Connect remote repositories¶
When you add a model to the Registry workshop, you can add files to that model from a wide range of repositories, including Bitbucket, GitHub, GitHub Enterprise, S3, GitLab, and GitLab Enterprise. After adding a repository to DataRobot, pull files from the repository and include them in the custom model.
Add a remote repository¶
The following steps show how to add a remote repository so that you can pull files into a custom model:
-
On any page, click your profile avatar (or the default avatar ) in the upper-right corner of DataRobot, then click Remote repositories.
-
On the Remote repositories page, click Add repository (or + Add repository in the upper-right corner of the page), and then click a repository provider to integrate a new remote repository with DataRobot.
-
After you select the type of repository to register, follow the relevant process from the list below:
Bitbucket Server repository¶
To register a Bitbucket Server repository, in the Add Bitbucket Server repository modal, configure the required fields:
Field | Description |
---|---|
Name | The name of the Bitbucket Server repository. |
Repository location | The URL for the Bitbucket Server repository that appears in the browser address bar when accessed. Alternatively, select Clone from the Bitbucket Server UI and paste the URL. |
Personal access token | The token used to grant DataRobot access to the Bitbucket Server repository. Generate this token from the Bitbucket Server UI. |
Description | (Optional) A description of the Bitbucket Server repository. |
After you configure the required fields, click Test to verify connection to the repository. Once you verify the connection, click Add repository.
GitHub repository¶
To add a GitHub repository, in the Add GitHub repository modal, the steps for connecting to the repository depend on the connection method.

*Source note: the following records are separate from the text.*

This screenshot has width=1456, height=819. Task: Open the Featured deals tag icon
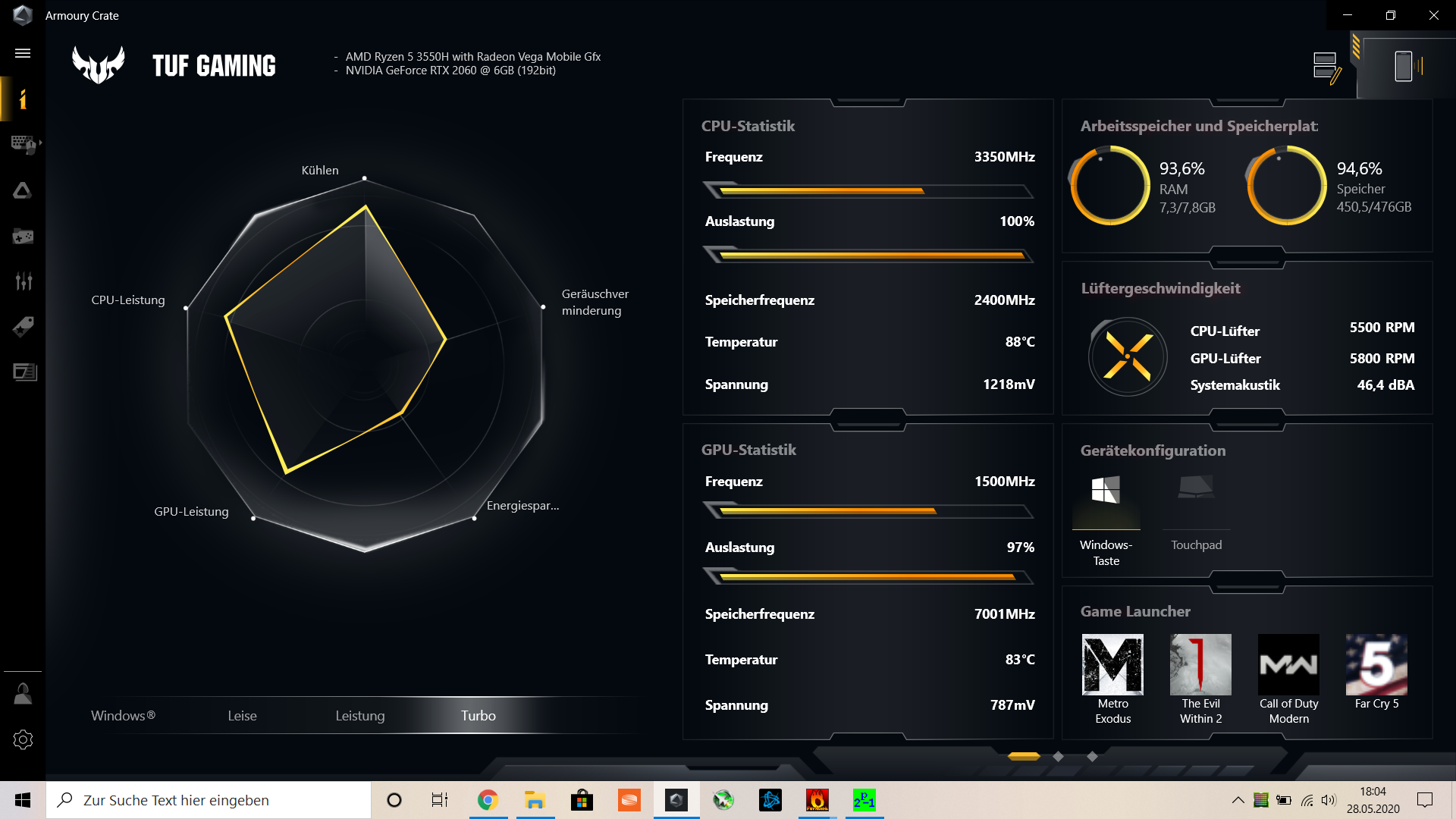23,327
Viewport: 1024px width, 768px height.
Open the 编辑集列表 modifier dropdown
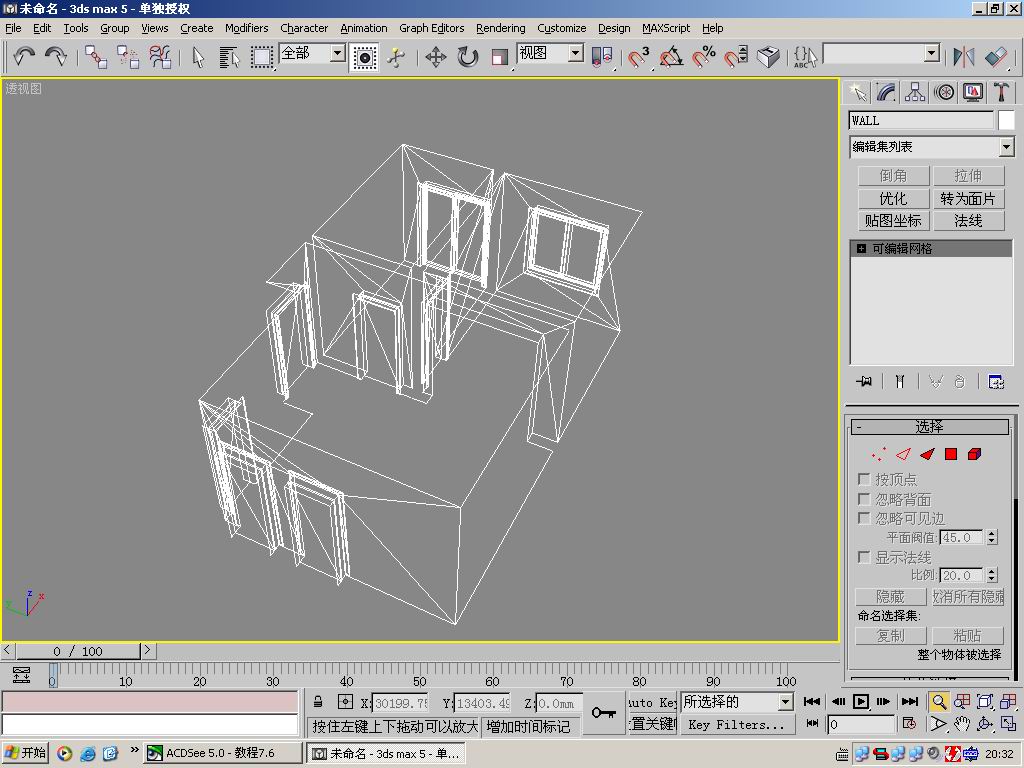1006,147
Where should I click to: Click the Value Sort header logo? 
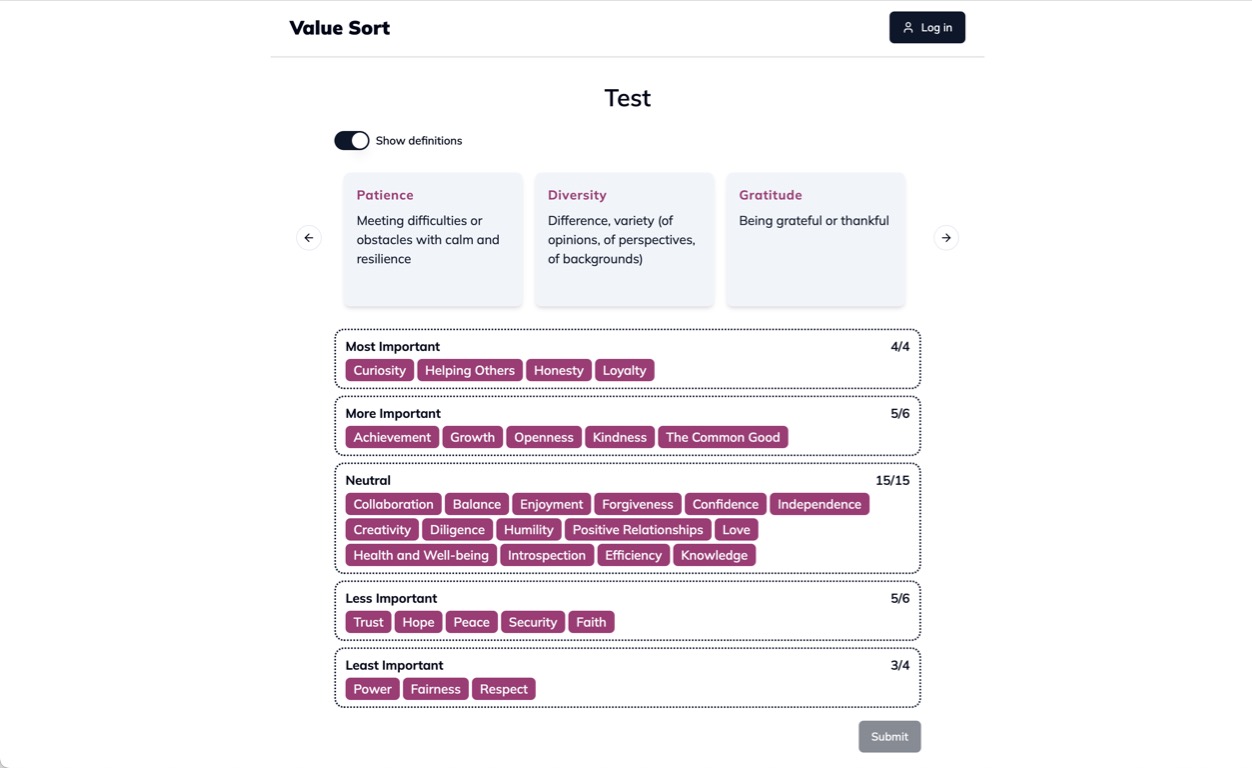point(339,27)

The primary method for adding a GitHub repository is to authorize the DataRobot User Models Integration application for GitHub.
Click Authorize GitHub app and grant access, then, configure the following fields:
Field | Description |
---|---|
Name | The name of the GitHub repository. |
Repository | Enter the GitHub repository URL. Start typing the repository name and repositories will populate in the autocomplete dropdown.
|
Description | (Optional) A description of the GitHub repository. |
Private repository permissions
To use a private repository, click Edit repository permissions in the Add GitHub repository window. This gives the GitHub app access to your private repositories. You can give access to all current and future private repositories or a selected list of repositories
The fallback method for adding a GitHub repository is to provide a repository location and personal access token.
Field | Description |
---|---|
Name | The name of the GitHub repository. |
Repository location | The URL for the GitHub repository that appears in the browser address bar when accessed. Alternatively, select Clone from the GitHub UI and paste the URL. |
Personal access token | (Optional) The token used to grant DataRobot access to the GitHub repository. Generate this token from the GitHub UI. A token isn`t required for public repositories. |
Description | (Optional) A description of the GitHub repository. |
After you configure the required fields, click Test to verify connection to the repository. Once you verify the connection, click Add repository.
GitHub repository organizations
You can add repositories from any GitHub organization you belong to.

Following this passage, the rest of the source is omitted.